** START OF SUPPLIED PASSAGE **

Soloist Beatrice Kim-Lee, 15-year-old violist, will perform the first two movements of G.P. Telemann’s Concerto in G Major, a piece she has been working on for a year with teacher Cathy Young (mother of Alden and artistic director of OIO).
Kim-Lee has been playing viola for three years, two of which have been spent with OIO. She spent almost a year in South Korea following last March’s lockdown, living with family, attending school in Seoul, and taking viola lessons online. Kim-Lee returned to Hawaii in July and attends Waiakea High School.
Other pieces from the concert include Lorie Gruneisen’s “Adventure on the High Seas,” which transports listeners to the deck of a pirate ship in turmoil, as well as Brian Balmages’ “The Abandoned Funhouse” and “(You Are) Amazing.” Balmages wrote the latter for student orchestras last spring after walking around his neighborhood and seeing chalk messages on the sidewalk: “You are amazing” and “Be amazing,” side by side.
“(It) helped me recenter … with (my) current feelings of isolation, uncertainty, and more,” Balmages said in the foreword to the piece’s score. “It was incredibly important to me that I paid the message forward … it is my hope that the students playing the piece will experience great joy, that the conductor will find new purpose, (and) that listeners — regardless of whether in-person or remote — will remember how much beauty is in the world, and that everyone will take a moment to breathe, relax, and remember that they are amazing.”
Accompanying those pieces will be Sammy Cahn and Jule Styne’s “Let it Snow,” arranged by Steve W. Mauldin; Alfred Burt’s “This is Christmas,” arranged by Cathy Young; and Vince Gauraldi’s “Christmas Time is Here,” also arranged by Young, which is featured in the 1965 “A Charlie Brown Christmas.”
Rachel Edwards, community staple in the world of performance, will sing with the orchestra for all three numbers. Edwards teaches chorus at the University of Hawaii at Hilo and was most recently the musical director for the Hilo Community Players’ recent production of “The Rocky Horror Picture Show.”
Performers from Young Music Studio will precede the orchestra with select pieces from the Shinichi Suzuki repertoire.
The concert on Sunday will be OIO’s first in-person performance since March 2020, when select members played at Young at Art, East Hawaii Cultural Center’s annual exhibit showcasing art from students in grades K-12.
OIO is a project of EHCC and at the start of the summer resumed rehearsals in its black box theater, the locale of Sunday’s concert.
In the past year, individual OIO players recorded music that aired on Hawaii Public Radio last December and July.
Limited (free) tickets are available for the in-person concert on Sunday, so call Cathy Young at (808) 982-9307 to reserve your spot. The concert will be recorded and will be broadcast on the radio at later date. If the live performance is sold out, OIO will notify you when the recorded concert will air.
Donations to OIO can be done via checks made out to OIO’s fiscal agent East Hawaii Cultural Center and sent to: EHCC, 141 Kalakaua Street, Hilo, Hawaii, 96720. On the memo line, note “donation to OIO.”
Disclosure: This writer has been performing with OIO since 2015.

** END OF SUPPLIED PASSAGE **
** START OF STORED RECORDS **

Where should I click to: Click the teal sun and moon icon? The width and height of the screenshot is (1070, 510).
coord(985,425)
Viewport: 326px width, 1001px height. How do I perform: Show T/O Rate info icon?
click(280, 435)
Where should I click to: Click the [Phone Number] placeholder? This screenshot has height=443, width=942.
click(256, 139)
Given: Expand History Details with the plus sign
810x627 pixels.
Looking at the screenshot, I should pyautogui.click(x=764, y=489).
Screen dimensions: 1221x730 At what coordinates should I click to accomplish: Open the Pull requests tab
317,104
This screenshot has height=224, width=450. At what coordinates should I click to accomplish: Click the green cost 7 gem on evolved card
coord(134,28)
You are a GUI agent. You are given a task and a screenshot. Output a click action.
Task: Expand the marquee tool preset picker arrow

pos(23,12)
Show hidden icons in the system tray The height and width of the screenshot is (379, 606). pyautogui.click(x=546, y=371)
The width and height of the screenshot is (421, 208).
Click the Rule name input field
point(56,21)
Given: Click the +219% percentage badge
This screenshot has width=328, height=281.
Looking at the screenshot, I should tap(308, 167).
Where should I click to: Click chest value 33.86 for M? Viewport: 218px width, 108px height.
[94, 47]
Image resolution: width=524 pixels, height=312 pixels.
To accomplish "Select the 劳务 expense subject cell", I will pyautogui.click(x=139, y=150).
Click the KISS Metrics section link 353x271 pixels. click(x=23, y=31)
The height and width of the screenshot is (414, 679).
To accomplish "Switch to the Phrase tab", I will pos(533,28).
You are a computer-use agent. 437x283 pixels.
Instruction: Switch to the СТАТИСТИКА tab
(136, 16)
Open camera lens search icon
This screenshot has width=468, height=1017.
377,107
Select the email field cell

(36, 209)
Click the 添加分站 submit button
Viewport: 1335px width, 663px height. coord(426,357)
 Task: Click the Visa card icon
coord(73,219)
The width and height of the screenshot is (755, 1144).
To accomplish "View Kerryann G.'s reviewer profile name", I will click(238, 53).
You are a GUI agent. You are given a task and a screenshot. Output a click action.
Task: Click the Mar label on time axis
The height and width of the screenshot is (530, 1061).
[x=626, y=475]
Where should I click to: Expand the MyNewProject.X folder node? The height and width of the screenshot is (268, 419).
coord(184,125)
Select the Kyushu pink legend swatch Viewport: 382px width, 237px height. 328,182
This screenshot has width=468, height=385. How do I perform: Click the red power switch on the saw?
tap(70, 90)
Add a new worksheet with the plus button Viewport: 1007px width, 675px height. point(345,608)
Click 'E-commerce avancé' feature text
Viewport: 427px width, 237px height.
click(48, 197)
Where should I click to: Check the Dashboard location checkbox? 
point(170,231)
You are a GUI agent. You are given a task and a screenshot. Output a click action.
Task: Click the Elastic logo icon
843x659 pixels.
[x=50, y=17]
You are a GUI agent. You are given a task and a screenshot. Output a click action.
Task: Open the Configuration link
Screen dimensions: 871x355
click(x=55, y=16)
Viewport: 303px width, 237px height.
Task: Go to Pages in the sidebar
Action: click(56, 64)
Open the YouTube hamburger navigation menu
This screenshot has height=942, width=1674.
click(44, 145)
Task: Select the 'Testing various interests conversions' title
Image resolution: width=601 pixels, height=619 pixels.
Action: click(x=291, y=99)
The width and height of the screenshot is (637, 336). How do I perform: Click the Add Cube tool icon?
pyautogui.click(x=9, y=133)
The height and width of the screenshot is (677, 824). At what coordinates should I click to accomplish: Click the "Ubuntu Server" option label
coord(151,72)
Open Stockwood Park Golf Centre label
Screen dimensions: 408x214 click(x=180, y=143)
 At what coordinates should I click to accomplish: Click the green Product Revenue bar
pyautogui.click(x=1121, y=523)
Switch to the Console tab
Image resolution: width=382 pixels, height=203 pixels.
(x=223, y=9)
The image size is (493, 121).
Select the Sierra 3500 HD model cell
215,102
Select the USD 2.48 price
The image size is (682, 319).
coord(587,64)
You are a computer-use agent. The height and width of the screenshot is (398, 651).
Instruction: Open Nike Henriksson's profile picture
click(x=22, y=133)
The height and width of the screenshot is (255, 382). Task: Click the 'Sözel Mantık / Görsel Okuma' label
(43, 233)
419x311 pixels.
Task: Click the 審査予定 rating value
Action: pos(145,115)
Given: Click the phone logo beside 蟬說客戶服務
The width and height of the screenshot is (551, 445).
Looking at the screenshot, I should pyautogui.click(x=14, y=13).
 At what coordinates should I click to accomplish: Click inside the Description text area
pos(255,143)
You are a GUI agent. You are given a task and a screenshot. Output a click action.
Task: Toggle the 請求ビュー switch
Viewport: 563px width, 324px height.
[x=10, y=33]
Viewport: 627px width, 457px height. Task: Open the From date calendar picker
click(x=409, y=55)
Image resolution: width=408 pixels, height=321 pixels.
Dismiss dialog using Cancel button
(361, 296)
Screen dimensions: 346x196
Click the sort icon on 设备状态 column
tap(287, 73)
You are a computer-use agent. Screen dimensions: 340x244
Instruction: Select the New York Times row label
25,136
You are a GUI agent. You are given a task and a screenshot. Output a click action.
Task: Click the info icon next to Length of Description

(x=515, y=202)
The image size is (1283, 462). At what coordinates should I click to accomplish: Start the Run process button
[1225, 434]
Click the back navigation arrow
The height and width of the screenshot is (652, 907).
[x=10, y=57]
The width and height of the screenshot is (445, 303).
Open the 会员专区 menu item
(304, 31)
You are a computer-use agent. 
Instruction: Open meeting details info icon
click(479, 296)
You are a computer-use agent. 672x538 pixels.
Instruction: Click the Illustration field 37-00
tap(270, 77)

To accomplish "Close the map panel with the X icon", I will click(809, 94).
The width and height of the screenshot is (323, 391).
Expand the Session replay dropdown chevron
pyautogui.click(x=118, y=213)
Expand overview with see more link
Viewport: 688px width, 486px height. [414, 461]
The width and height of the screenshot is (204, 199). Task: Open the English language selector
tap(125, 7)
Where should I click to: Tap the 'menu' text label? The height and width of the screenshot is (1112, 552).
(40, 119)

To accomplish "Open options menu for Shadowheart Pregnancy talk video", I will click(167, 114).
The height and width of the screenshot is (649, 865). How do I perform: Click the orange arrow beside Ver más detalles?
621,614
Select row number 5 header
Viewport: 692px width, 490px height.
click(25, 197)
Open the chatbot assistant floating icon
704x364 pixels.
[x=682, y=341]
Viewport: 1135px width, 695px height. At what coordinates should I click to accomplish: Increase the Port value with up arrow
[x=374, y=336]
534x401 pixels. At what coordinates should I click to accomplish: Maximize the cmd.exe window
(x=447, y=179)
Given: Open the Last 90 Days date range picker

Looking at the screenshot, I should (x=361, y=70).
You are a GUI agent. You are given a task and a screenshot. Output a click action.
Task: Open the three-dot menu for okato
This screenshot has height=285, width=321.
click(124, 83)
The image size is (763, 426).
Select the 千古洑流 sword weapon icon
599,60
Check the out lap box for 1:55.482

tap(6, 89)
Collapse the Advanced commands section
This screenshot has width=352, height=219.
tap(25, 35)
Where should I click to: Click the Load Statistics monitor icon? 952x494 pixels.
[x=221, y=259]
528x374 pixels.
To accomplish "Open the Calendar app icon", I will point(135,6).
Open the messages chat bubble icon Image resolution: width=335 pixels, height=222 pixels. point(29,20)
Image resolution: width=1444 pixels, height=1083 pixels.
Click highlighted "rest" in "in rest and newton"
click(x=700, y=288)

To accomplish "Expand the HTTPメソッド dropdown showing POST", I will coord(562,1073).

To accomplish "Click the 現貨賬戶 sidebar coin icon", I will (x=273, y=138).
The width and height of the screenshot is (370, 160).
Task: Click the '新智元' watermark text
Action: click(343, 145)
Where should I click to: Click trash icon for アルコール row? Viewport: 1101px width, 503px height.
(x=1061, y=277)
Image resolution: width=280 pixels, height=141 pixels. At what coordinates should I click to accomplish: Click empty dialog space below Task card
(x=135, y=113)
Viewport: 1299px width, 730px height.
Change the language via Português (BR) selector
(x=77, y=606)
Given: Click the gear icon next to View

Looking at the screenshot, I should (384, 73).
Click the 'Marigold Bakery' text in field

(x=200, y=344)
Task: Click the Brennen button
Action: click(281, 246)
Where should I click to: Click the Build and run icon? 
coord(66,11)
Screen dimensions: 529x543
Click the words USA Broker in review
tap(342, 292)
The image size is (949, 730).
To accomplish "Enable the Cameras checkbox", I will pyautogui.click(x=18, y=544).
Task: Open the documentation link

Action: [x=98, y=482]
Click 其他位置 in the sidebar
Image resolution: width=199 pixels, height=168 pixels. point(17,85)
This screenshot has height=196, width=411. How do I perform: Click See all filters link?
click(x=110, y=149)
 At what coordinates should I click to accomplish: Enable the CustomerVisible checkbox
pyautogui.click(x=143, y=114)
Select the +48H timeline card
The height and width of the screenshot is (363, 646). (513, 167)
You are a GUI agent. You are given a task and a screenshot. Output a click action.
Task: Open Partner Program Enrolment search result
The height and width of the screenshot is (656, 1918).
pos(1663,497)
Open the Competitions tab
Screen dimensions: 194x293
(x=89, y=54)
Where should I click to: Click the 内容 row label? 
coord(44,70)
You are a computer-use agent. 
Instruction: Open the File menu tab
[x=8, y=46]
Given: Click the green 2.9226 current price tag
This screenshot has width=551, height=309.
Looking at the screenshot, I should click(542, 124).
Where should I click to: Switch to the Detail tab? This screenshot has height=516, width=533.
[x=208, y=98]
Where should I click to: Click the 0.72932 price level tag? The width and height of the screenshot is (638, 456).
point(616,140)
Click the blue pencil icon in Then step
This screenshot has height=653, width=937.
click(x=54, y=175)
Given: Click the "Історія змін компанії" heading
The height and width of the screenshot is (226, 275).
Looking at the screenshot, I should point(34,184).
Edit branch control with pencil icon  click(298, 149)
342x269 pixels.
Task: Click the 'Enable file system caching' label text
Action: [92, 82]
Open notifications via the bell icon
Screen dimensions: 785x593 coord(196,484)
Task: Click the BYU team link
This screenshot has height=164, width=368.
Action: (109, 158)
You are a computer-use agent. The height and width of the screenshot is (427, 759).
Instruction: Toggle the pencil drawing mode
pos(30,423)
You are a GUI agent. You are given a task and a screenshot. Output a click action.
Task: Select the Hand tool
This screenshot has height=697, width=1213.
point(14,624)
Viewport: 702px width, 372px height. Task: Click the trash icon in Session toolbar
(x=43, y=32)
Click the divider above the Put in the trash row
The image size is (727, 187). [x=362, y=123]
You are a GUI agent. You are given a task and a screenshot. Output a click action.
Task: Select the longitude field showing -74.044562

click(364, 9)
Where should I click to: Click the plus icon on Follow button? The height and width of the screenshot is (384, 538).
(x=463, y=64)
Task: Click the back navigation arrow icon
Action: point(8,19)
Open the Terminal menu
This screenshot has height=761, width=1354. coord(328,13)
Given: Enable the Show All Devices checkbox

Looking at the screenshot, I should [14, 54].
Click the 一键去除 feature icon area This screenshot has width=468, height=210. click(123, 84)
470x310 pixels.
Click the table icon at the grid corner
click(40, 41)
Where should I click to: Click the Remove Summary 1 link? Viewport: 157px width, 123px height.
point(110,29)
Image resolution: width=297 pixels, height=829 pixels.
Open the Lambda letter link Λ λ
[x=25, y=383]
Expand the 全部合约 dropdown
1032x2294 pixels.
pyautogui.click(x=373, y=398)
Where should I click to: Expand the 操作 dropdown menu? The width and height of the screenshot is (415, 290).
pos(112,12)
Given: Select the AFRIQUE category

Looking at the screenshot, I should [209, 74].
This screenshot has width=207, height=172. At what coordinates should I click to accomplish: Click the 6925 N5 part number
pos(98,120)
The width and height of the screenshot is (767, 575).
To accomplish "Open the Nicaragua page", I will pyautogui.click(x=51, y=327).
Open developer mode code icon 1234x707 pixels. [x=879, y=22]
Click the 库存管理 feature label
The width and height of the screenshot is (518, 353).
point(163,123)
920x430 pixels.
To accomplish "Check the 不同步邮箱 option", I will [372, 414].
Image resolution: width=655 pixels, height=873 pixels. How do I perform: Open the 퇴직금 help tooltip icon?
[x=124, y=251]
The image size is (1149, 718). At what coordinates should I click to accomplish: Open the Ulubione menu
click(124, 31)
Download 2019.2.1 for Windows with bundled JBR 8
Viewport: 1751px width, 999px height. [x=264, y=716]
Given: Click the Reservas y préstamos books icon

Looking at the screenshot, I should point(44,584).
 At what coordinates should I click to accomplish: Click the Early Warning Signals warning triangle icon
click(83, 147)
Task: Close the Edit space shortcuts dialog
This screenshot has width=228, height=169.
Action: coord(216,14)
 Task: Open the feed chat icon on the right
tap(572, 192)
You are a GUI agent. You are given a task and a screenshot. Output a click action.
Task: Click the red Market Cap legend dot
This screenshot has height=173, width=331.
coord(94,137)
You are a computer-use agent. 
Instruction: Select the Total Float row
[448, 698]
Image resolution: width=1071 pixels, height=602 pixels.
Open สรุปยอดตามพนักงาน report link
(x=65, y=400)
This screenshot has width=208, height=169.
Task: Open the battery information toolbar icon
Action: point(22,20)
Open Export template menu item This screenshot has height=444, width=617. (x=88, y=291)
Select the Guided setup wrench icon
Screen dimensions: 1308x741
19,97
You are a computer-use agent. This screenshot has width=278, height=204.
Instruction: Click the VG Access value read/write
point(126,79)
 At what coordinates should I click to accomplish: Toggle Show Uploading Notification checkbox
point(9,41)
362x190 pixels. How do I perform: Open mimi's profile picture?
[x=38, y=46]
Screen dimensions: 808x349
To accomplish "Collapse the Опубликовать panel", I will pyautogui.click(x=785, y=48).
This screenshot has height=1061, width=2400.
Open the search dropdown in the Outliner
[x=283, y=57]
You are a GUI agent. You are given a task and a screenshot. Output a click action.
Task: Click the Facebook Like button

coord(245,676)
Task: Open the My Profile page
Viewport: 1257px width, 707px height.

** END OF STORED RECORDS **

## PROBLEM TO WORK ON
Using the concert article, answer the following:
(a) For how many years has Beatrice Kim-Lee been playing viola?
(b) At which institution does Rachel Edwards teach chorus?
(c) Who wrote "(You Are) Amazing"?

## OUTPUT FOR THIS TASK
(a) Three years.
(b) The University of Hawaii at Hilo.
(c) Brian Balmages.